_PROBLEM DETAILS_
Rewrite the lines below, changing every "icon" to "symbol" and leaving everything else the same.

_DATA TO PROCESS_
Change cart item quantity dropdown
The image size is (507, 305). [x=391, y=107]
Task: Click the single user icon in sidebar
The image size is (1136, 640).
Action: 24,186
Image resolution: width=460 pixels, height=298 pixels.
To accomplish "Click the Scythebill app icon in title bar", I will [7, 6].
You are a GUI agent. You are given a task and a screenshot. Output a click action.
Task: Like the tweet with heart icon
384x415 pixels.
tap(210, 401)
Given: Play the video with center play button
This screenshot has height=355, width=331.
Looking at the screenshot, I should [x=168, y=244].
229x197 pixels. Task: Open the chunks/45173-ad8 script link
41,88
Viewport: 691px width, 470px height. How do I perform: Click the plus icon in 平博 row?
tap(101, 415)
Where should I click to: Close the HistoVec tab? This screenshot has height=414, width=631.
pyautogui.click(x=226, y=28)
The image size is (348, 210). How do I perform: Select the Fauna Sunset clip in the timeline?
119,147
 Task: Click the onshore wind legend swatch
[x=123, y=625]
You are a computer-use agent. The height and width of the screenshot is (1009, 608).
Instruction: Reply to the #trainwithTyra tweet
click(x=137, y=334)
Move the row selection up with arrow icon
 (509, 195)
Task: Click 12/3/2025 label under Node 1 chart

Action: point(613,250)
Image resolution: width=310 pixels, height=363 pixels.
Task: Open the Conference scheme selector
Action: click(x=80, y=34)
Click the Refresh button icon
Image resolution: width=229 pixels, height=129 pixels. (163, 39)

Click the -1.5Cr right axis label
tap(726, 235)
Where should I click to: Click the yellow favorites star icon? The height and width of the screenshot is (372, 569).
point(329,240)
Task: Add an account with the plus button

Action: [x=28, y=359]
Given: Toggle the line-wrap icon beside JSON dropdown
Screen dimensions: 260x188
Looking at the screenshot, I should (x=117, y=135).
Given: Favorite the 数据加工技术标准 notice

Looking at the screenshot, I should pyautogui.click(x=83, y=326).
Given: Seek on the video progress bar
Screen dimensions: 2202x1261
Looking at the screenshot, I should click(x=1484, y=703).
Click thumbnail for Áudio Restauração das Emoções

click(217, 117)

_RESPONSE_
Change cart item quantity dropdown
The image size is (507, 305). [x=391, y=107]
Task: Click the single user symbol in sidebar
The image size is (1136, 640).
Action: 24,186
Image resolution: width=460 pixels, height=298 pixels.
To accomplish "Click the Scythebill app symbol in title bar", I will [7, 6].
You are a GUI agent. You are given a task and a screenshot. Output a click action.
Task: Like the tweet with heart symbol
384x415 pixels.
tap(210, 401)
Given: Play the video with center play button
This screenshot has height=355, width=331.
Looking at the screenshot, I should [x=168, y=244].
229x197 pixels. Task: Open the chunks/45173-ad8 script link
41,88
Viewport: 691px width, 470px height. How do I perform: Click the plus symbol in 平博 row?
tap(101, 415)
Where should I click to: Close the HistoVec tab? This screenshot has height=414, width=631.
pyautogui.click(x=226, y=28)
The image size is (348, 210). How do I perform: Select the Fauna Sunset clip in the timeline?
119,147
 Task: Click the onshore wind legend swatch
[x=123, y=625]
You are a computer-use agent. The height and width of the screenshot is (1009, 608).
Instruction: Reply to the #trainwithTyra tweet
click(x=137, y=334)
Move the row selection up with arrow symbol
 (509, 195)
Task: Click 12/3/2025 label under Node 1 chart

Action: point(613,250)
Image resolution: width=310 pixels, height=363 pixels.
Task: Open the Conference scheme selector
Action: click(x=80, y=34)
Click the Refresh button symbol
Image resolution: width=229 pixels, height=129 pixels. (163, 39)

Click the -1.5Cr right axis label
tap(726, 235)
Where should I click to: Click the yellow favorites star symbol? The height and width of the screenshot is (372, 569).
point(329,240)
Task: Add an account with the plus button

Action: [x=28, y=359]
Given: Toggle the line-wrap symbol beside JSON dropdown
Screen dimensions: 260x188
Looking at the screenshot, I should (x=117, y=135).
Given: Favorite the 数据加工技术标准 notice

Looking at the screenshot, I should pyautogui.click(x=83, y=326).
Given: Seek on the video progress bar
Screen dimensions: 2202x1261
Looking at the screenshot, I should click(x=1484, y=703).
Click thumbnail for Áudio Restauração das Emoções

click(217, 117)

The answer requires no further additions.